This is the part of military life that rarely gets recognized enough to put a name on it. It’s not the deployment itself, or the homecoming, it’s the ordinary morning where something small fails and, without realizing it, becomes the ‘straw that breaks the camel’s back.’ It’s then that the weight of how heavy everything feels lands squarely on your shoulders all at once, seeming much heavier than you remember it to be.

For military spouses managing households through deployments, TDYs, and unpredictable schedules, the workload isn’t a checklist. It’s a constant state of awareness. What’s due, what’s overdue, what can wait a few days, and what can’t make it to the afternoon? Childcare, school timelines, finances, transportation, none of it pauses. Most of it overlaps, and when something as routine as a car problem happens, it doesn’t stay contained. It bleeds over into everything else that day.
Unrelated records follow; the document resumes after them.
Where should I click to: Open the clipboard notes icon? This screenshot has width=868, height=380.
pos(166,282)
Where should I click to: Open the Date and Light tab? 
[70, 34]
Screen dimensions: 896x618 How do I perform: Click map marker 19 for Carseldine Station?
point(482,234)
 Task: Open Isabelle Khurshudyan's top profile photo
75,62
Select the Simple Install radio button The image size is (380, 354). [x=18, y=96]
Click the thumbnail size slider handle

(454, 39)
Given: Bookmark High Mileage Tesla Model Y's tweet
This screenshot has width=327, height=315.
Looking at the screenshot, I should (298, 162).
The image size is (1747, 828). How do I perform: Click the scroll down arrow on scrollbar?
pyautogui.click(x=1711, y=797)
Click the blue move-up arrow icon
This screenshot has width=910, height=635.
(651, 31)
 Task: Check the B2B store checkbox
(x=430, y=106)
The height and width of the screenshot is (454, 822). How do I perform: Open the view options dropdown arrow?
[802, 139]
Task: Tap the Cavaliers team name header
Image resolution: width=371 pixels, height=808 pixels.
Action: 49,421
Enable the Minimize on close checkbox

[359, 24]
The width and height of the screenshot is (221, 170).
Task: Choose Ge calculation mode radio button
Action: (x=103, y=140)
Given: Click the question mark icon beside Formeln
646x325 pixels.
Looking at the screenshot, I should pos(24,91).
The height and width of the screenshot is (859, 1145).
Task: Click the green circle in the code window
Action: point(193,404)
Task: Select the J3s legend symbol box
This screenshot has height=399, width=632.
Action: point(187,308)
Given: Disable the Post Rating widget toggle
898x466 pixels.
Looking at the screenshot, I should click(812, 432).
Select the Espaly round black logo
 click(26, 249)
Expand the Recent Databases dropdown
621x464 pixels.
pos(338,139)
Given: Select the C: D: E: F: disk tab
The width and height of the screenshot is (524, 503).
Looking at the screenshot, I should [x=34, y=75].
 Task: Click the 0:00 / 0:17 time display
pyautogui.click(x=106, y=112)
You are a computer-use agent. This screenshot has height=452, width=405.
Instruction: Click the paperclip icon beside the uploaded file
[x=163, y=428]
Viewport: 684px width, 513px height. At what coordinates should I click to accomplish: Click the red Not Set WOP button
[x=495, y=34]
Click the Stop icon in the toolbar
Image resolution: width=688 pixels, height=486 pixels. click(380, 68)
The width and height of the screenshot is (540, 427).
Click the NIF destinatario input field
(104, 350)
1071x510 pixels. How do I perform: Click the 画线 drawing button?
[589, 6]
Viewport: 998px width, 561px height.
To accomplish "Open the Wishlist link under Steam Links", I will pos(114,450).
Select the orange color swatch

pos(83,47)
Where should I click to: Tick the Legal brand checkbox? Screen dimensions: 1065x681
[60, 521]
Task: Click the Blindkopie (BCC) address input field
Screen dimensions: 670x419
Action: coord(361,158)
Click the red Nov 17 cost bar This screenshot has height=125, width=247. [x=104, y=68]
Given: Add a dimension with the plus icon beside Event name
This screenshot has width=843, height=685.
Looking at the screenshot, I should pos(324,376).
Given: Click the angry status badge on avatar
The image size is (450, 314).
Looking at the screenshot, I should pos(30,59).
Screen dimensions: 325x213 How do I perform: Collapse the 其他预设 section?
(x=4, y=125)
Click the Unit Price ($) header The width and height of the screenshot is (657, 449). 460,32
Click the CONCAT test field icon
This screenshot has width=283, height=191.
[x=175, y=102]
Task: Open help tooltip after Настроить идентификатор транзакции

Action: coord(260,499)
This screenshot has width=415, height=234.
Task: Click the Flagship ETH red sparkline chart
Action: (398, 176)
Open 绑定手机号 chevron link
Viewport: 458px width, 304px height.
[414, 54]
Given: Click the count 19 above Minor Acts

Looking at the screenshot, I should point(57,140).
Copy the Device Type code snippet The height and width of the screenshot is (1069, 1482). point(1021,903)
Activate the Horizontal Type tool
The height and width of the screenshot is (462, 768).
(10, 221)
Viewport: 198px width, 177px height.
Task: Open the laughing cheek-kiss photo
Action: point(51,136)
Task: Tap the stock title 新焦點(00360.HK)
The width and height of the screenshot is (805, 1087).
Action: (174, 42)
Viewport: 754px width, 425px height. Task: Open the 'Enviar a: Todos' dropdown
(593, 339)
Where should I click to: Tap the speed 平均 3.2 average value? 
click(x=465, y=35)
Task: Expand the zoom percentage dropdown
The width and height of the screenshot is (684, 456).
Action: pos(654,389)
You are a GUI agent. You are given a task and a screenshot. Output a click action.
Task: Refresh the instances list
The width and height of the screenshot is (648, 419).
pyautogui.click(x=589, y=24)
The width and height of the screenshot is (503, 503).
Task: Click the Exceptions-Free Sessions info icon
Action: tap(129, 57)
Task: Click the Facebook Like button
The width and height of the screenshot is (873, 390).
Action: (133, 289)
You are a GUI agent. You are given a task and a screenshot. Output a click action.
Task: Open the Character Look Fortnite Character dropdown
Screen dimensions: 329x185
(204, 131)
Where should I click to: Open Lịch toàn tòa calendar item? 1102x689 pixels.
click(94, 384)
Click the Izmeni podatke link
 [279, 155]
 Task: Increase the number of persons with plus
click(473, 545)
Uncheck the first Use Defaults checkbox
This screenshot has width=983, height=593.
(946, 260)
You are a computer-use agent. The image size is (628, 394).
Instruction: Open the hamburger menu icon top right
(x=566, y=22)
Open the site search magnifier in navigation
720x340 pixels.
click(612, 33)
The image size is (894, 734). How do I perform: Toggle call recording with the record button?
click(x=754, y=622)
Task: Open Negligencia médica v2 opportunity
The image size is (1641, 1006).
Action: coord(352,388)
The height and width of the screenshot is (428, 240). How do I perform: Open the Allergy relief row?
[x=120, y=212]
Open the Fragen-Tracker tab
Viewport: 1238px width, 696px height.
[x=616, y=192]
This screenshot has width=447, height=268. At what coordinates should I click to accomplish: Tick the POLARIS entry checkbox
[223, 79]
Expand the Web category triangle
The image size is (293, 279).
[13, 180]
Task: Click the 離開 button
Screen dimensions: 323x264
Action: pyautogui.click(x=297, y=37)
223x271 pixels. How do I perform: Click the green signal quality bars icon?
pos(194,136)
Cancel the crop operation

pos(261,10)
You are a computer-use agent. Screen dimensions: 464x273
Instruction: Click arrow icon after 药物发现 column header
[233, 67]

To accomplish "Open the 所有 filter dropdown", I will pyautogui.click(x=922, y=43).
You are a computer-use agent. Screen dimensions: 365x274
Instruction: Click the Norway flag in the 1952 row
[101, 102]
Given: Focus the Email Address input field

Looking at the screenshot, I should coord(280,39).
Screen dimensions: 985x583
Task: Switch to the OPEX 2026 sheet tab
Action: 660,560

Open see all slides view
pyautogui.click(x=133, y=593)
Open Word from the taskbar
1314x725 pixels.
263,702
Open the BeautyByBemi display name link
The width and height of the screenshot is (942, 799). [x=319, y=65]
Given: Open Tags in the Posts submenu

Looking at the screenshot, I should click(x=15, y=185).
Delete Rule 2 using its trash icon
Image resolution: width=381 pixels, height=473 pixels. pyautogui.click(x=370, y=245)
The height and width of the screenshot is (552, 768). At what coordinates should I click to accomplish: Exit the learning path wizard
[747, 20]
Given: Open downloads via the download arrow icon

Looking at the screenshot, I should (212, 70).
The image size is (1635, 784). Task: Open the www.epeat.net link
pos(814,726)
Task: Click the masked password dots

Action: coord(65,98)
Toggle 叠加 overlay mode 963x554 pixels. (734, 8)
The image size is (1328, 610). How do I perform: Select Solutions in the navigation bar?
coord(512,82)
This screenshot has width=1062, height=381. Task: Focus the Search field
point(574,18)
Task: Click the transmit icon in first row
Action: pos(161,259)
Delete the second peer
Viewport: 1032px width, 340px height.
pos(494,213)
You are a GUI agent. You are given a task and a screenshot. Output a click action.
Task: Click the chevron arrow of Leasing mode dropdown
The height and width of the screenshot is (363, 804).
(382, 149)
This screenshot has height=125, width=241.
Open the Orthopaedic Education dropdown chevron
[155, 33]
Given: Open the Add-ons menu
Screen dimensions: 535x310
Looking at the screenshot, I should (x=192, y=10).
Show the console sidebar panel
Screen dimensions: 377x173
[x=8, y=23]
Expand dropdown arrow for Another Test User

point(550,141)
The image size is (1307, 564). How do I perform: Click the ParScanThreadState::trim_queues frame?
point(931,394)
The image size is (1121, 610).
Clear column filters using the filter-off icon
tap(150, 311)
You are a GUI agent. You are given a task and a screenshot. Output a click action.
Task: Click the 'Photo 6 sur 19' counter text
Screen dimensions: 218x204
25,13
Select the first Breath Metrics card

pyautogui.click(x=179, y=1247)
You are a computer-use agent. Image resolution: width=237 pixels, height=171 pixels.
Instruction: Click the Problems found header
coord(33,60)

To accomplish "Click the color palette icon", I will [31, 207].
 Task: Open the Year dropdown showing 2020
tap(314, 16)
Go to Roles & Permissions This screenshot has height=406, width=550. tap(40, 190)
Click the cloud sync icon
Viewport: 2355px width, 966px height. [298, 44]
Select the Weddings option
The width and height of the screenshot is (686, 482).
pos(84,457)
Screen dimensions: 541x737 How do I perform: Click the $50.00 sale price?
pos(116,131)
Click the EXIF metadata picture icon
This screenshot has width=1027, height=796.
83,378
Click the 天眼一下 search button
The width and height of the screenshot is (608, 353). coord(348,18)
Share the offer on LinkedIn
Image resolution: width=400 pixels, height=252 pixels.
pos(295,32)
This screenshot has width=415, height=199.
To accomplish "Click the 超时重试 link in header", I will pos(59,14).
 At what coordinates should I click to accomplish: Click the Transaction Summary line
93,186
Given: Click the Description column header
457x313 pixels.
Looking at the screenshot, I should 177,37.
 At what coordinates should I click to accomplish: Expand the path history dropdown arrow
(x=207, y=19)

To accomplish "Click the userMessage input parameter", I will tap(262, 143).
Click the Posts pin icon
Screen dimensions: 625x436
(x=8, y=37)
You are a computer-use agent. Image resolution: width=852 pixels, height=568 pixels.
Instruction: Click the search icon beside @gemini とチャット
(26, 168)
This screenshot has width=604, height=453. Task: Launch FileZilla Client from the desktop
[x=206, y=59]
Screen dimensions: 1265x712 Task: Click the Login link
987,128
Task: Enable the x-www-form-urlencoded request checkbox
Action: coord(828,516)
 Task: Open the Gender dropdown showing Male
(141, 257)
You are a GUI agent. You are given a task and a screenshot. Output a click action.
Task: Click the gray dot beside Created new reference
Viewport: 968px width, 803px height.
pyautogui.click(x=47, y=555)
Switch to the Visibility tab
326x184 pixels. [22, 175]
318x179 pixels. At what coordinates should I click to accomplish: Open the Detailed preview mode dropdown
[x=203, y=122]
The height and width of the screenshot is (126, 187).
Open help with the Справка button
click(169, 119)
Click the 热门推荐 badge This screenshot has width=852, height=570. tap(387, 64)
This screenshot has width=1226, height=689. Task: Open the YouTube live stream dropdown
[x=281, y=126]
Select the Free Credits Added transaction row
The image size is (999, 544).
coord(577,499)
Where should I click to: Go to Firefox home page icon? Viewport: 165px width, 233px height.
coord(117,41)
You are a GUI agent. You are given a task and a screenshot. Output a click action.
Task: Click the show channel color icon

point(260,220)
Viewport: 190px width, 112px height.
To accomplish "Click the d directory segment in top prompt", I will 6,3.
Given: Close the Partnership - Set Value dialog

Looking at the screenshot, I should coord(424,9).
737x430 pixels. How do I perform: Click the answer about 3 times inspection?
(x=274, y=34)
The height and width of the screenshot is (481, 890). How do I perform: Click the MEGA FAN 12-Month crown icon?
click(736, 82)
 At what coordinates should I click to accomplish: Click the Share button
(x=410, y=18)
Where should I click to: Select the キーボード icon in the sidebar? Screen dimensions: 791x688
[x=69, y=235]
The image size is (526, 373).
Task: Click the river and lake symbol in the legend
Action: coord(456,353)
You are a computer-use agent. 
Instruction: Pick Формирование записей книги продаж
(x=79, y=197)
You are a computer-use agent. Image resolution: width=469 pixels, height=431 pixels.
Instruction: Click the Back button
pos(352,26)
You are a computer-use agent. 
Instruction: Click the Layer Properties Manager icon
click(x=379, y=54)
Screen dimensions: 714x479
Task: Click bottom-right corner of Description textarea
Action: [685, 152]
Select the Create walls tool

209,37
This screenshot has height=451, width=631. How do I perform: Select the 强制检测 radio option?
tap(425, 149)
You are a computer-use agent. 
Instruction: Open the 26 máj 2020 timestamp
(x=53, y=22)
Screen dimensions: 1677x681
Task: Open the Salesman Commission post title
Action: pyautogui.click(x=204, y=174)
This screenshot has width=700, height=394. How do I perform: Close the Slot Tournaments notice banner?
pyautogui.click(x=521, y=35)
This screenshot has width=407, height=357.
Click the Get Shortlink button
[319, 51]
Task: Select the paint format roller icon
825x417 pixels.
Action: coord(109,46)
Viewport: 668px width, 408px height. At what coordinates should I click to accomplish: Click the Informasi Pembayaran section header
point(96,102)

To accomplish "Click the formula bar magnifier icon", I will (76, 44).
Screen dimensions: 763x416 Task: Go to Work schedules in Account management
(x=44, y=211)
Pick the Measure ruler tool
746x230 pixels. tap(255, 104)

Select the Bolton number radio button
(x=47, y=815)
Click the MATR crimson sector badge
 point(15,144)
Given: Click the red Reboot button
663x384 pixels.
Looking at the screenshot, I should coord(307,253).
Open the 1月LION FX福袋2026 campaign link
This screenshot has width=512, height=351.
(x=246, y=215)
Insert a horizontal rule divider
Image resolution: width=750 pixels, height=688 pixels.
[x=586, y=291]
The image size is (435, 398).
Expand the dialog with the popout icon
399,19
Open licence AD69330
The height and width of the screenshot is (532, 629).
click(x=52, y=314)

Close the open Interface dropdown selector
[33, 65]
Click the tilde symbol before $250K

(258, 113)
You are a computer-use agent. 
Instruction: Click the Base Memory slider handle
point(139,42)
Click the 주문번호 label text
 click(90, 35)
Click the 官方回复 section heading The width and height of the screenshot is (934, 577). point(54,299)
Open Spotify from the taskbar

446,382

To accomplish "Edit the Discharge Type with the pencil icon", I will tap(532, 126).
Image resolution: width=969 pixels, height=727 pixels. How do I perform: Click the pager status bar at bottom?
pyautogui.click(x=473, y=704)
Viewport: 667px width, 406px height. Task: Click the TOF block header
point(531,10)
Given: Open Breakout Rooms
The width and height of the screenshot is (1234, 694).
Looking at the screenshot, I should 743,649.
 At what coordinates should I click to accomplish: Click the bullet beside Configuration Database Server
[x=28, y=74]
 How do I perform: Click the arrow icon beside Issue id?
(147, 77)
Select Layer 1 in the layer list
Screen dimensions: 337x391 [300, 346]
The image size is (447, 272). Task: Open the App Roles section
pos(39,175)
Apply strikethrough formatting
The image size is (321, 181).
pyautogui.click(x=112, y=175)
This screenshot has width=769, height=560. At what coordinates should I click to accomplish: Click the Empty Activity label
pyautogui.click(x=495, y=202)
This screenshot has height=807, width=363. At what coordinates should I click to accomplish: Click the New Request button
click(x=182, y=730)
What Military Readiness Actually Looks Like At Home

The DoD is clear on one point. Family readiness is tied directly to mission readiness. Through the Military Family Readiness System, support for families is positioned as part of maintaining a ready and resilient force. But what does that look like inside the home?

It’s much quieter than you would think. There’s no checklist for who keeps track of maintenance schedules or notices when the tires are getting thin. No alert that flags when something small is about to turn into something expensive.

It gets handled the same way it always does. By whoever is there, paying attention, making sure nothing slips far enough to break. When you’re not the one primarily responsible for the task, it can feel so much more difficult than it may be for your partner. There are many new skills and experiences folded into the hidden workload of a military spouse.

Family readiness is tied directly to mission readiness. That is why it is important for families to be prepared for the unexpected.
Family readiness is tied directly to mission readiness. That is why it is important for families to be prepared for the unexpected.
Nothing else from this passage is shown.